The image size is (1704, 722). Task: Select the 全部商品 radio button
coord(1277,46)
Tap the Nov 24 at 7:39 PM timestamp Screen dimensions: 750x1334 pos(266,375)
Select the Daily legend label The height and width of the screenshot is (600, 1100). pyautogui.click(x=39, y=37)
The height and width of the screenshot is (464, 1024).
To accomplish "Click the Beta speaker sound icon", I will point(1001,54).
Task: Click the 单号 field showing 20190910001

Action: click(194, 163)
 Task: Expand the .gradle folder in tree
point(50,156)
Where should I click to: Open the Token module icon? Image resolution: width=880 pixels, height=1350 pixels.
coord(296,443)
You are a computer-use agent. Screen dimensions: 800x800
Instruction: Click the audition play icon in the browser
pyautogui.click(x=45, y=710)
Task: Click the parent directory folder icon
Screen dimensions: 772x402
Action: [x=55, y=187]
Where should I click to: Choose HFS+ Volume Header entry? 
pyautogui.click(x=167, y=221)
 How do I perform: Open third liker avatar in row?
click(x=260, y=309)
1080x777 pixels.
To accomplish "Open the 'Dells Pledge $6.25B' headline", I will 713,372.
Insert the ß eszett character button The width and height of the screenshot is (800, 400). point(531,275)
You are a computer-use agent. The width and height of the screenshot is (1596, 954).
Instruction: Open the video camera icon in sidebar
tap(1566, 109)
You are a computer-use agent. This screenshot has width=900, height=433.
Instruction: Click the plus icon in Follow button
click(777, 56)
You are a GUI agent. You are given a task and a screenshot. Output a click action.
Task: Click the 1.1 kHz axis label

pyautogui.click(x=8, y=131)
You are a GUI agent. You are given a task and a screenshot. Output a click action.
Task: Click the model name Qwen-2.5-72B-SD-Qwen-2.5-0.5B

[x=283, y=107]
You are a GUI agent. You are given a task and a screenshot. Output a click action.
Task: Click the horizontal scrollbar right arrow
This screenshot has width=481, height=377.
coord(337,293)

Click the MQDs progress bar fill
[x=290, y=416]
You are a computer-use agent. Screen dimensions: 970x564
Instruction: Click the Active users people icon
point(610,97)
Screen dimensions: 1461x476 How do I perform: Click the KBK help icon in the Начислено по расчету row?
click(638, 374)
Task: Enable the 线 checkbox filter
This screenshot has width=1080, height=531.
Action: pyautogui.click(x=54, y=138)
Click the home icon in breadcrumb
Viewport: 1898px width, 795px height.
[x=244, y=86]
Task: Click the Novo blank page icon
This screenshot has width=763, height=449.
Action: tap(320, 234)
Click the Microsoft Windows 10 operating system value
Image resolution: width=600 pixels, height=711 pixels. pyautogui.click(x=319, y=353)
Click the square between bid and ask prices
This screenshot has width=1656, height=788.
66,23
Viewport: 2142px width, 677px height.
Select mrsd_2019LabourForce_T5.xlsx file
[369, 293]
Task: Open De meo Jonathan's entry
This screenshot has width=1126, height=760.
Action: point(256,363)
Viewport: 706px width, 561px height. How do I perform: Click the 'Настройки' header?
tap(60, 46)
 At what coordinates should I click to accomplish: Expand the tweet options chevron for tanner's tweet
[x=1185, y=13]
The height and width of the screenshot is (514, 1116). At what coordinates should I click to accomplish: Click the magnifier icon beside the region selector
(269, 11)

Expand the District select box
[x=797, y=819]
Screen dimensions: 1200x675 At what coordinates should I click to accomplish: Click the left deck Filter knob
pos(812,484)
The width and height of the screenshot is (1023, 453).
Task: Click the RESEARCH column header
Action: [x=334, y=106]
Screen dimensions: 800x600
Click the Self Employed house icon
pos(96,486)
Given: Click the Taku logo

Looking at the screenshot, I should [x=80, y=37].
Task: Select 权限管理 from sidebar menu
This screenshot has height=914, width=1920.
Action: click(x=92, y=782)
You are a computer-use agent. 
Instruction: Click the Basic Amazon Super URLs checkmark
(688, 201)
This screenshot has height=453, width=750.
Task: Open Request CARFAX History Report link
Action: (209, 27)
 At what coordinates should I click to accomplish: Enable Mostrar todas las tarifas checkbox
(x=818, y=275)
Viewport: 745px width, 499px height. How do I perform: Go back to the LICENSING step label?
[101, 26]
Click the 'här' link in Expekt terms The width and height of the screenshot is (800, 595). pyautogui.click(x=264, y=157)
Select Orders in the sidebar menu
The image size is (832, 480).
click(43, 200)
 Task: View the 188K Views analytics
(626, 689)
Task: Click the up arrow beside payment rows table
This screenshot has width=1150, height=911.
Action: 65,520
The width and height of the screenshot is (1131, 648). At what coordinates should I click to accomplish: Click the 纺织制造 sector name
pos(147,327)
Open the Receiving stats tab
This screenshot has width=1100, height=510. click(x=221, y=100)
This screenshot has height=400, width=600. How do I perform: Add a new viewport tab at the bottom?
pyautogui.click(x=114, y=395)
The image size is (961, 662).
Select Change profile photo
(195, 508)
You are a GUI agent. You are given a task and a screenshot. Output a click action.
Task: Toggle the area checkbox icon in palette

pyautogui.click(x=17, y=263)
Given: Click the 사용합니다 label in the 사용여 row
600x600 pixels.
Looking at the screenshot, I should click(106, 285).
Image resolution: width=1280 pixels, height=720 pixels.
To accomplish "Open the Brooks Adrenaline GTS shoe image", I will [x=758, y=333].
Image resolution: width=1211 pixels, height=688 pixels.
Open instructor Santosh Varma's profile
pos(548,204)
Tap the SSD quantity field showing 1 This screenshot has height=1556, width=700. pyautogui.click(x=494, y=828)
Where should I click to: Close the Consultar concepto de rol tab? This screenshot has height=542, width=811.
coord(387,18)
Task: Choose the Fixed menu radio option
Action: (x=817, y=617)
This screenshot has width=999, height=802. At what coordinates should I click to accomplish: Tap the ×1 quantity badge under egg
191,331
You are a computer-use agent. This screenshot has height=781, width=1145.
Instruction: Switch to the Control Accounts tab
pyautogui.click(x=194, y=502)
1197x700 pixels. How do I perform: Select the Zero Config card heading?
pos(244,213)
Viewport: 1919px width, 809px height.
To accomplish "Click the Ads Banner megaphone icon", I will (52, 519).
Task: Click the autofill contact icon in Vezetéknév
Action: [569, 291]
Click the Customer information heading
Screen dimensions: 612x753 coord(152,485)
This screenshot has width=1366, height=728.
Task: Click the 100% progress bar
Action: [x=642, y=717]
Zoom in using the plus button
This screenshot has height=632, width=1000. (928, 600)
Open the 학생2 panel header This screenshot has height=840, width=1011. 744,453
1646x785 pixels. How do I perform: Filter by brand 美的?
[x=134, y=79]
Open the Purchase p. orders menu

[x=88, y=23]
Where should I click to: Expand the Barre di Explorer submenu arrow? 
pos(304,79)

------------------------

• [WHAT TO WORK ON] Please restate the material above, word for word and in full.

• [WRITTEN RESPONSE]
The image size is (1704, 722). Task: Select the 全部商品 radio button
coord(1277,46)
Tap the Nov 24 at 7:39 PM timestamp Screen dimensions: 750x1334 pos(266,375)
Select the Daily legend label The height and width of the screenshot is (600, 1100). pyautogui.click(x=39, y=37)
The height and width of the screenshot is (464, 1024).
To accomplish "Click the Beta speaker sound icon", I will point(1001,54).
Task: Click the 单号 field showing 20190910001

Action: click(194, 163)
 Task: Expand the .gradle folder in tree
point(50,156)
Where should I click to: Open the Token module icon? Image resolution: width=880 pixels, height=1350 pixels.
coord(296,443)
You are a computer-use agent. Screen dimensions: 800x800
Instruction: Click the audition play icon in the browser
pyautogui.click(x=45, y=710)
Task: Click the parent directory folder icon
Screen dimensions: 772x402
Action: [x=55, y=187]
Where should I click to: Choose HFS+ Volume Header entry? 
pyautogui.click(x=167, y=221)
 How do I perform: Open third liker avatar in row?
click(x=260, y=309)
1080x777 pixels.
To accomplish "Open the 'Dells Pledge $6.25B' headline", I will 713,372.
Insert the ß eszett character button The width and height of the screenshot is (800, 400). point(531,275)
You are a computer-use agent. The width and height of the screenshot is (1596, 954).
Instruction: Open the video camera icon in sidebar
tap(1566, 109)
You are a computer-use agent. This screenshot has width=900, height=433.
Instruction: Click the plus icon in Follow button
click(777, 56)
You are a GUI agent. You are given a task and a screenshot. Output a click action.
Task: Click the 1.1 kHz axis label

pyautogui.click(x=8, y=131)
You are a GUI agent. You are given a task and a screenshot. Output a click action.
Task: Click the model name Qwen-2.5-72B-SD-Qwen-2.5-0.5B

[x=283, y=107]
You are a GUI agent. You are given a task and a screenshot. Output a click action.
Task: Click the horizontal scrollbar right arrow
This screenshot has width=481, height=377.
coord(337,293)

Click the MQDs progress bar fill
[x=290, y=416]
You are a computer-use agent. Screen dimensions: 970x564
Instruction: Click the Active users people icon
point(610,97)
Screen dimensions: 1461x476 How do I perform: Click the KBK help icon in the Начислено по расчету row?
click(638, 374)
Task: Enable the 线 checkbox filter
This screenshot has width=1080, height=531.
Action: pyautogui.click(x=54, y=138)
Click the home icon in breadcrumb
Viewport: 1898px width, 795px height.
[x=244, y=86]
Task: Click the Novo blank page icon
This screenshot has width=763, height=449.
Action: tap(320, 234)
Click the Microsoft Windows 10 operating system value
Image resolution: width=600 pixels, height=711 pixels. pyautogui.click(x=319, y=353)
Click the square between bid and ask prices
This screenshot has width=1656, height=788.
66,23
Viewport: 2142px width, 677px height.
Select mrsd_2019LabourForce_T5.xlsx file
[369, 293]
Task: Open De meo Jonathan's entry
This screenshot has width=1126, height=760.
Action: point(256,363)
Viewport: 706px width, 561px height. How do I perform: Click the 'Настройки' header?
tap(60, 46)
 At what coordinates should I click to accomplish: Expand the tweet options chevron for tanner's tweet
[x=1185, y=13]
The height and width of the screenshot is (514, 1116). At what coordinates should I click to accomplish: Click the magnifier icon beside the region selector
(269, 11)

Expand the District select box
[x=797, y=819]
Screen dimensions: 1200x675 At what coordinates should I click to accomplish: Click the left deck Filter knob
pos(812,484)
The width and height of the screenshot is (1023, 453).
Task: Click the RESEARCH column header
Action: [x=334, y=106]
Screen dimensions: 800x600
Click the Self Employed house icon
pos(96,486)
Given: Click the Taku logo

Looking at the screenshot, I should [x=80, y=37].
Task: Select 权限管理 from sidebar menu
This screenshot has height=914, width=1920.
Action: click(x=92, y=782)
You are a computer-use agent. 
Instruction: Click the Basic Amazon Super URLs checkmark
(688, 201)
This screenshot has height=453, width=750.
Task: Open Request CARFAX History Report link
Action: (209, 27)
 At what coordinates should I click to accomplish: Enable Mostrar todas las tarifas checkbox
(x=818, y=275)
Viewport: 745px width, 499px height. How do I perform: Go back to the LICENSING step label?
[101, 26]
Click the 'här' link in Expekt terms The width and height of the screenshot is (800, 595). pyautogui.click(x=264, y=157)
Select Orders in the sidebar menu
The image size is (832, 480).
click(43, 200)
 Task: View the 188K Views analytics
(626, 689)
Task: Click the up arrow beside payment rows table
This screenshot has width=1150, height=911.
Action: 65,520
The width and height of the screenshot is (1131, 648). At what coordinates should I click to accomplish: Click the 纺织制造 sector name
pos(147,327)
Open the Receiving stats tab
This screenshot has width=1100, height=510. click(x=221, y=100)
This screenshot has height=400, width=600. How do I perform: Add a new viewport tab at the bottom?
pyautogui.click(x=114, y=395)
The image size is (961, 662).
Select Change profile photo
(195, 508)
You are a GUI agent. You are given a task and a screenshot. Output a click action.
Task: Toggle the area checkbox icon in palette

pyautogui.click(x=17, y=263)
Given: Click the 사용합니다 label in the 사용여 row
600x600 pixels.
Looking at the screenshot, I should click(106, 285).
Image resolution: width=1280 pixels, height=720 pixels.
To accomplish "Open the Brooks Adrenaline GTS shoe image", I will [x=758, y=333].
Image resolution: width=1211 pixels, height=688 pixels.
Open instructor Santosh Varma's profile
pos(548,204)
Tap the SSD quantity field showing 1 This screenshot has height=1556, width=700. pyautogui.click(x=494, y=828)
Where should I click to: Close the Consultar concepto de rol tab? This screenshot has height=542, width=811.
coord(387,18)
Task: Choose the Fixed menu radio option
Action: (x=817, y=617)
This screenshot has width=999, height=802. At what coordinates should I click to accomplish: Tap the ×1 quantity badge under egg
191,331
You are a computer-use agent. This screenshot has height=781, width=1145.
Instruction: Switch to the Control Accounts tab
pyautogui.click(x=194, y=502)
1197x700 pixels. How do I perform: Select the Zero Config card heading?
pos(244,213)
Viewport: 1919px width, 809px height.
To accomplish "Click the Ads Banner megaphone icon", I will (52, 519).
Task: Click the autofill contact icon in Vezetéknév
Action: [569, 291]
Click the Customer information heading
Screen dimensions: 612x753 coord(152,485)
This screenshot has width=1366, height=728.
Task: Click the 100% progress bar
Action: [x=642, y=717]
Zoom in using the plus button
This screenshot has height=632, width=1000. (928, 600)
Open the 학생2 panel header This screenshot has height=840, width=1011. 744,453
1646x785 pixels. How do I perform: Filter by brand 美的?
[x=134, y=79]
Open the Purchase p. orders menu

[x=88, y=23]
Where should I click to: Expand the Barre di Explorer submenu arrow? 
pos(304,79)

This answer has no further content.